Work required
Copy nothing but the lines below running from the line containing "Where should I click to: Open the Priorities" through the line containing "Click the 189000", both end lines included.

Information
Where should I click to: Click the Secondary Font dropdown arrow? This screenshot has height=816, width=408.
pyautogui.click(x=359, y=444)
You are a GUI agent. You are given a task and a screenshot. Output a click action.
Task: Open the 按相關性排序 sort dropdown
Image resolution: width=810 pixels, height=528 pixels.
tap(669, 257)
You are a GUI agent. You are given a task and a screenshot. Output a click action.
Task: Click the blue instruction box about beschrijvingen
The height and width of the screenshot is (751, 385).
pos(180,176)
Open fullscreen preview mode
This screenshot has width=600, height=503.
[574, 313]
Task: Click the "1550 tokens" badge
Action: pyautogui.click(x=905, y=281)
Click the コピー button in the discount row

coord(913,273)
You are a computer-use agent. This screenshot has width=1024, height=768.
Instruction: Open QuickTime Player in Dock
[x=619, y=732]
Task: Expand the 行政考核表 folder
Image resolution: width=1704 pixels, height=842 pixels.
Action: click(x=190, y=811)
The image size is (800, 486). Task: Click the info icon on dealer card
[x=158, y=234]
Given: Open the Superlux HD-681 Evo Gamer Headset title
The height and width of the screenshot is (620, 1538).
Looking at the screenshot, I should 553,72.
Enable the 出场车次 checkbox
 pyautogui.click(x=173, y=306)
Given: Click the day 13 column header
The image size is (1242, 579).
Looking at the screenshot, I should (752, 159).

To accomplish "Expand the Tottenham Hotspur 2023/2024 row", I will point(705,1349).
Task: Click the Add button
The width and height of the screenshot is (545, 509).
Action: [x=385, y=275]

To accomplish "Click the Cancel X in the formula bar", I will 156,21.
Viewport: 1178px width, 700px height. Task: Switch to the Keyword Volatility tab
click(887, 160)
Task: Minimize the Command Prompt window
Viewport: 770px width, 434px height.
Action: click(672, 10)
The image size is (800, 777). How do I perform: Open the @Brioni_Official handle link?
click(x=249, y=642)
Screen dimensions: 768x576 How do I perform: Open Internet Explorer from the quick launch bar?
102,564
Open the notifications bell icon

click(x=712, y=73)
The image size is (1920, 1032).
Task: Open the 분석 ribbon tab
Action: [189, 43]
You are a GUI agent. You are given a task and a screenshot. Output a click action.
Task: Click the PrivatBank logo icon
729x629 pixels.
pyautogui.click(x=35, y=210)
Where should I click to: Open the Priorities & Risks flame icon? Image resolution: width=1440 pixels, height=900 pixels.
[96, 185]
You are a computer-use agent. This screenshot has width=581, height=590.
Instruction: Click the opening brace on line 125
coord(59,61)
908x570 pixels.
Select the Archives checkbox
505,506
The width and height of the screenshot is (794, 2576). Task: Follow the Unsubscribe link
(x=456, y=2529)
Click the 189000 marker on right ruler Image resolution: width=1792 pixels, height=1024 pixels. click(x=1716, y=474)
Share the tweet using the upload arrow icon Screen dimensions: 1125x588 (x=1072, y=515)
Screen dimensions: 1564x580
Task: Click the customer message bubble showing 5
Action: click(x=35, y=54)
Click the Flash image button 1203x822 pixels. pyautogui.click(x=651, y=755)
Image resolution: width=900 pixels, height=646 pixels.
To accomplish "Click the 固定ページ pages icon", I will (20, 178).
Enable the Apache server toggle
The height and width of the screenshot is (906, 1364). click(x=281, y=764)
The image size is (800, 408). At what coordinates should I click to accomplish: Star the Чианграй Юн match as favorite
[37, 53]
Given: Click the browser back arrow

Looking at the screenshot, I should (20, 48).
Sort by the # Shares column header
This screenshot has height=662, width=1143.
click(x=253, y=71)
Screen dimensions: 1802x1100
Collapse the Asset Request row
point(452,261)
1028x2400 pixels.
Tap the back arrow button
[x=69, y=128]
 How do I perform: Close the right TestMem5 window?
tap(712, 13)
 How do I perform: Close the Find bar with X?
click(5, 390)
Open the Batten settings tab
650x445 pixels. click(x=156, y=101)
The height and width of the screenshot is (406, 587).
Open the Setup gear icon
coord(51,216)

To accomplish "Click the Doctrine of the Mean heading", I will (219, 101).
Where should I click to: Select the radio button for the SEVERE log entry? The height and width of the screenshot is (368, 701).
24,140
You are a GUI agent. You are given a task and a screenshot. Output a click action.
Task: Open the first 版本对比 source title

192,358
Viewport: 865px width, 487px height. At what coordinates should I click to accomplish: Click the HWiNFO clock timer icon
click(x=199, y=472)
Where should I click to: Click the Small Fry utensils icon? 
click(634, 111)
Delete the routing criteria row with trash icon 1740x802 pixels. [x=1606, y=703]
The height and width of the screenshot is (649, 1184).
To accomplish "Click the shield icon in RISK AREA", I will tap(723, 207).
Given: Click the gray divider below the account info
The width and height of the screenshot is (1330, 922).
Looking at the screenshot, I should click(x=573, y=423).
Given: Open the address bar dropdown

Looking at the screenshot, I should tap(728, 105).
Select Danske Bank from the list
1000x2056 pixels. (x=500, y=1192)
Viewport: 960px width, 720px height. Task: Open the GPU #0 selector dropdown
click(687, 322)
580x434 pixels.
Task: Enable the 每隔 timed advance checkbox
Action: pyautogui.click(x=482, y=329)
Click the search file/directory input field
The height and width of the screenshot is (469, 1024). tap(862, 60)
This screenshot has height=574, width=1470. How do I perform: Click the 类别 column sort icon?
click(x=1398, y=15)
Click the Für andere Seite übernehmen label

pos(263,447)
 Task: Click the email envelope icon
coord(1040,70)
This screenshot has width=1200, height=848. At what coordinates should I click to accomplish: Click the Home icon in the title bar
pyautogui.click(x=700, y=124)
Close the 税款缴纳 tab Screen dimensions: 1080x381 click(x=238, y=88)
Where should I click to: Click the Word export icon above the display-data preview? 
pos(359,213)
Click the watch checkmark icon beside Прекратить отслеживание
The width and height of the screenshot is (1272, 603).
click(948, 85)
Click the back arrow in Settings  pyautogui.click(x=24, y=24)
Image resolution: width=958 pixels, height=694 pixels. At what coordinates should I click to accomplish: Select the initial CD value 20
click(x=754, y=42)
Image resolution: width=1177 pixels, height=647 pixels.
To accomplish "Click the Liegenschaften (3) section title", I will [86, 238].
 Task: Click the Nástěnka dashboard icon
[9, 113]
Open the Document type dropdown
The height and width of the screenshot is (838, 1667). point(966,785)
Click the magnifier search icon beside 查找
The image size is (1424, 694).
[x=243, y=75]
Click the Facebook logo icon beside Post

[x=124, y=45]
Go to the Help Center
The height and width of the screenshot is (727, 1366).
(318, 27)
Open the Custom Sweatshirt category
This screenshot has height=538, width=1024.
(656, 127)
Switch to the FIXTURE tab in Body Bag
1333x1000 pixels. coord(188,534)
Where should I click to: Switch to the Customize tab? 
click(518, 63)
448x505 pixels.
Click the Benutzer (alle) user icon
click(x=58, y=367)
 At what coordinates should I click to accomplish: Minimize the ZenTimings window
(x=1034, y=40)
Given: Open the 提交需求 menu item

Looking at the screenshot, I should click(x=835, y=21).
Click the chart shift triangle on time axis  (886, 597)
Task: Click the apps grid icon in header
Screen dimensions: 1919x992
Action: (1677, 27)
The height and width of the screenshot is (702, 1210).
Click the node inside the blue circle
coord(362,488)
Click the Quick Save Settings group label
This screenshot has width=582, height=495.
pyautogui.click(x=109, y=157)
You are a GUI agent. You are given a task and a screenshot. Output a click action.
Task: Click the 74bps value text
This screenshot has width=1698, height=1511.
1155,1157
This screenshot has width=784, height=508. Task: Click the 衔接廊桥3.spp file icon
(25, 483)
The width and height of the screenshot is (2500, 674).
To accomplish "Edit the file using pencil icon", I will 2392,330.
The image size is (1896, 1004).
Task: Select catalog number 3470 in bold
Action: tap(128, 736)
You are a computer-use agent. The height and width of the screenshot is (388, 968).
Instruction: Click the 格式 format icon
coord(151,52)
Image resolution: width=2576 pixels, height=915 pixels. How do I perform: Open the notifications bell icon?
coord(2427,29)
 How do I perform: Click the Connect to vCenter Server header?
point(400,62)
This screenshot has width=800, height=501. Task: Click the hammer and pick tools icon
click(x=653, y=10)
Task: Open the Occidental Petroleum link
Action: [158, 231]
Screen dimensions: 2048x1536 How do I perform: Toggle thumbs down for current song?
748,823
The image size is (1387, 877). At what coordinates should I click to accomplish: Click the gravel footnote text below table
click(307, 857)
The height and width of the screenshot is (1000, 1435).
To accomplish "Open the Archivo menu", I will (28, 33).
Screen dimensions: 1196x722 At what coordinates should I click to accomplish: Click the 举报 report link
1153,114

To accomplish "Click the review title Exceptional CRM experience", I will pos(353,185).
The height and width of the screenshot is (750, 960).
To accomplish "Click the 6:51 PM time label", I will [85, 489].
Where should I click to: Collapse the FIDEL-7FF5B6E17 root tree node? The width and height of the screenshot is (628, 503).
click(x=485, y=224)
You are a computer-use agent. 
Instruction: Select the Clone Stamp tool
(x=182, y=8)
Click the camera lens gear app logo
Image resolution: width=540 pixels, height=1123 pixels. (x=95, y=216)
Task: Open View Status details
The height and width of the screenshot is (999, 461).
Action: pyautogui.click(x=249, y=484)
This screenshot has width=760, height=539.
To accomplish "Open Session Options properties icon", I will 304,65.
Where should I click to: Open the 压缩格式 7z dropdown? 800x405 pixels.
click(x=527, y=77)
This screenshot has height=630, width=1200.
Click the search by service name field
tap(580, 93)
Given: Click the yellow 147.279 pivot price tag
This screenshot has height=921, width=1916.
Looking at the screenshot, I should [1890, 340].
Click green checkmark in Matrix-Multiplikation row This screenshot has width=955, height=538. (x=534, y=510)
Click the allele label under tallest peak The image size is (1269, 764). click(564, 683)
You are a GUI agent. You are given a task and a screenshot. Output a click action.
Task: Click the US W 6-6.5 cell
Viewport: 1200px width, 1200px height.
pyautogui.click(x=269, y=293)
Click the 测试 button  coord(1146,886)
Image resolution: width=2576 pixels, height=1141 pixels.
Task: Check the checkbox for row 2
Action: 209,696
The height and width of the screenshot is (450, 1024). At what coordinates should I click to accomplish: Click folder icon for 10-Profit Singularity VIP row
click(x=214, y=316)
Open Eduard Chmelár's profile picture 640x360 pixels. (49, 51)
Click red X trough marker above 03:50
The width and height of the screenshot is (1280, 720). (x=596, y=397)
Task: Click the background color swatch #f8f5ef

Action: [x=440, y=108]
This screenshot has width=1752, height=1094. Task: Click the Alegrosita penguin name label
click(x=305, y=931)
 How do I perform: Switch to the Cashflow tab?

Reply to the task
Where should I click to: Open the Priorities & Risks flame icon? Image resolution: width=1440 pixels, height=900 pixels.
[96, 185]
You are a computer-use agent. This screenshot has width=581, height=590.
Instruction: Click the opening brace on line 125
coord(59,61)
908x570 pixels.
Select the Archives checkbox
505,506
The width and height of the screenshot is (794, 2576). Task: Follow the Unsubscribe link
(x=456, y=2529)
Click the 189000 marker on right ruler Image resolution: width=1792 pixels, height=1024 pixels. click(x=1716, y=474)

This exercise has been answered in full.